# ASSIGNMENT
Read through the data and report every line in which the word "chevron" occurs.

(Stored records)

★ ★ ★ ★ ★

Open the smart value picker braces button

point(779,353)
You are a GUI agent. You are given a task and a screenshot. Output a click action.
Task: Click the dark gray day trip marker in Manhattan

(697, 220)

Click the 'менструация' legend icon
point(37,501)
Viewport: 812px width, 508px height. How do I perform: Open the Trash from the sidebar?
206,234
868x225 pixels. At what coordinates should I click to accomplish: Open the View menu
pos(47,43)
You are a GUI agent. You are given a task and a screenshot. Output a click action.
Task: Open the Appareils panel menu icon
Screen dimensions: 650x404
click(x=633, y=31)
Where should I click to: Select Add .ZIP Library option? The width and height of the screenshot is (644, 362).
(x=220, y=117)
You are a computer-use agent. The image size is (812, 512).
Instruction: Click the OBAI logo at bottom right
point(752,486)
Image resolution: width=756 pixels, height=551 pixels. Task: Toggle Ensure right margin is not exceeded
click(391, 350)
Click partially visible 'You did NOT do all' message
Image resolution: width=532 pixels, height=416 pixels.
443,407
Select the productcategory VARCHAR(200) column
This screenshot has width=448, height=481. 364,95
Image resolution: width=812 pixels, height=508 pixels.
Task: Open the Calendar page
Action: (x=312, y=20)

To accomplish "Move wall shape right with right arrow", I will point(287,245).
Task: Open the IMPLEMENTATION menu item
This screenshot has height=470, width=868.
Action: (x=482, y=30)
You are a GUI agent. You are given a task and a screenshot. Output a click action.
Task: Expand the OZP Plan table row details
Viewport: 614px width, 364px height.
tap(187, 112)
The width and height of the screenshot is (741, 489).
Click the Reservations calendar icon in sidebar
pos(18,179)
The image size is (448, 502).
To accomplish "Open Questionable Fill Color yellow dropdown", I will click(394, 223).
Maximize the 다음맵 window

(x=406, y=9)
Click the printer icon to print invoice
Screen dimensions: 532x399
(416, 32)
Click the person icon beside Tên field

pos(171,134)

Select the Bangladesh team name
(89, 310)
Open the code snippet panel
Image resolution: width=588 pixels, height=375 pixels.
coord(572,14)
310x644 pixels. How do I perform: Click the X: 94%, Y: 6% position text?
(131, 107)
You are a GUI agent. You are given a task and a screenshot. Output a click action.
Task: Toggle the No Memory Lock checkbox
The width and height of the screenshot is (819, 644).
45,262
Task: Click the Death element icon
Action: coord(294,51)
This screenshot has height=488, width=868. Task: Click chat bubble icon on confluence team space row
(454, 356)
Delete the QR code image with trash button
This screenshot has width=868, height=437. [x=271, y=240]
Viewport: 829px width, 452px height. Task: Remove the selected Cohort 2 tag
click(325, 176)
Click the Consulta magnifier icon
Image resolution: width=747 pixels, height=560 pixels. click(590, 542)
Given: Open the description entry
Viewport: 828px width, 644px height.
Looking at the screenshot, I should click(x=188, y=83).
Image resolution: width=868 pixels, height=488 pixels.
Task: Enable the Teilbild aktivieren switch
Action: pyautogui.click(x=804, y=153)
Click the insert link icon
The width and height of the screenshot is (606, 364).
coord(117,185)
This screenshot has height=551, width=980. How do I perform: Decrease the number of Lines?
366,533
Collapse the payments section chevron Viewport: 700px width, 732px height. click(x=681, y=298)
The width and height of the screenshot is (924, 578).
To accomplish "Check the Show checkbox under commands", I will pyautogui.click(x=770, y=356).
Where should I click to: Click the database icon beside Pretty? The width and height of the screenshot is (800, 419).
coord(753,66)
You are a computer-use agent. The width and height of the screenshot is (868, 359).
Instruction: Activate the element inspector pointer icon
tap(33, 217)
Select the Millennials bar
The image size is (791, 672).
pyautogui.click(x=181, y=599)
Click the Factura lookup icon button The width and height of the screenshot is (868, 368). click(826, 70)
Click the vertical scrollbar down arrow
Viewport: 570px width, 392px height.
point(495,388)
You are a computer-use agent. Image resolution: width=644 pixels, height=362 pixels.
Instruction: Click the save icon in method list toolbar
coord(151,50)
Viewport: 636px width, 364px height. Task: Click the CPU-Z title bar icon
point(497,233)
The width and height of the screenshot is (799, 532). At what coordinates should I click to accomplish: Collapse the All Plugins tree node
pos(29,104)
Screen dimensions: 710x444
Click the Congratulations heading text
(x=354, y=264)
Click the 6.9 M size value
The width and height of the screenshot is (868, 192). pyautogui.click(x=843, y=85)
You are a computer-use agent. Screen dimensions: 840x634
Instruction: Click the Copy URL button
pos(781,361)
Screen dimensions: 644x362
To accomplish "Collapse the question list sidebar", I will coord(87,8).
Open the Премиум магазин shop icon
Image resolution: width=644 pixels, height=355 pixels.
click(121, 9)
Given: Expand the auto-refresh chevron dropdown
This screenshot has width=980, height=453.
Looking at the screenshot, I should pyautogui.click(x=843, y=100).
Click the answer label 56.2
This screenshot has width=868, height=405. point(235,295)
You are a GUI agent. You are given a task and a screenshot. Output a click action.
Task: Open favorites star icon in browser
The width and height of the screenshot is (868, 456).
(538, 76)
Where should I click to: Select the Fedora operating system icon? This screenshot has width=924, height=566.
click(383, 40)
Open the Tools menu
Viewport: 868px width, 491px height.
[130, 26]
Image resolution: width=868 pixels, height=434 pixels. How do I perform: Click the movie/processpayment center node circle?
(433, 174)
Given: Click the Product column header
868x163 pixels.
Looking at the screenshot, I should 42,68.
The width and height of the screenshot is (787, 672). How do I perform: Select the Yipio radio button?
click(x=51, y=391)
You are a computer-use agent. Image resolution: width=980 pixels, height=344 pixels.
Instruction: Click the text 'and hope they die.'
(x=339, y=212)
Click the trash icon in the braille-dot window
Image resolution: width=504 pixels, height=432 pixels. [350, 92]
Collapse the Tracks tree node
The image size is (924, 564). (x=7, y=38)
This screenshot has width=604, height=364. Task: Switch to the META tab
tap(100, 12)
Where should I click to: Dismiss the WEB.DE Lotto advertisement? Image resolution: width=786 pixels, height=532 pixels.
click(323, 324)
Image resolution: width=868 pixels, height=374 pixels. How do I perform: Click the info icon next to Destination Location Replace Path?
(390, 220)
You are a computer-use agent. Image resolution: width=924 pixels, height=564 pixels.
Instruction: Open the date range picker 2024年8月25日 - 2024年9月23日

★ ★ ★ ★ ★

# SOLVED EXERCISE
Collapse the payments section chevron Viewport: 700px width, 732px height. click(x=681, y=298)
Given: Expand the auto-refresh chevron dropdown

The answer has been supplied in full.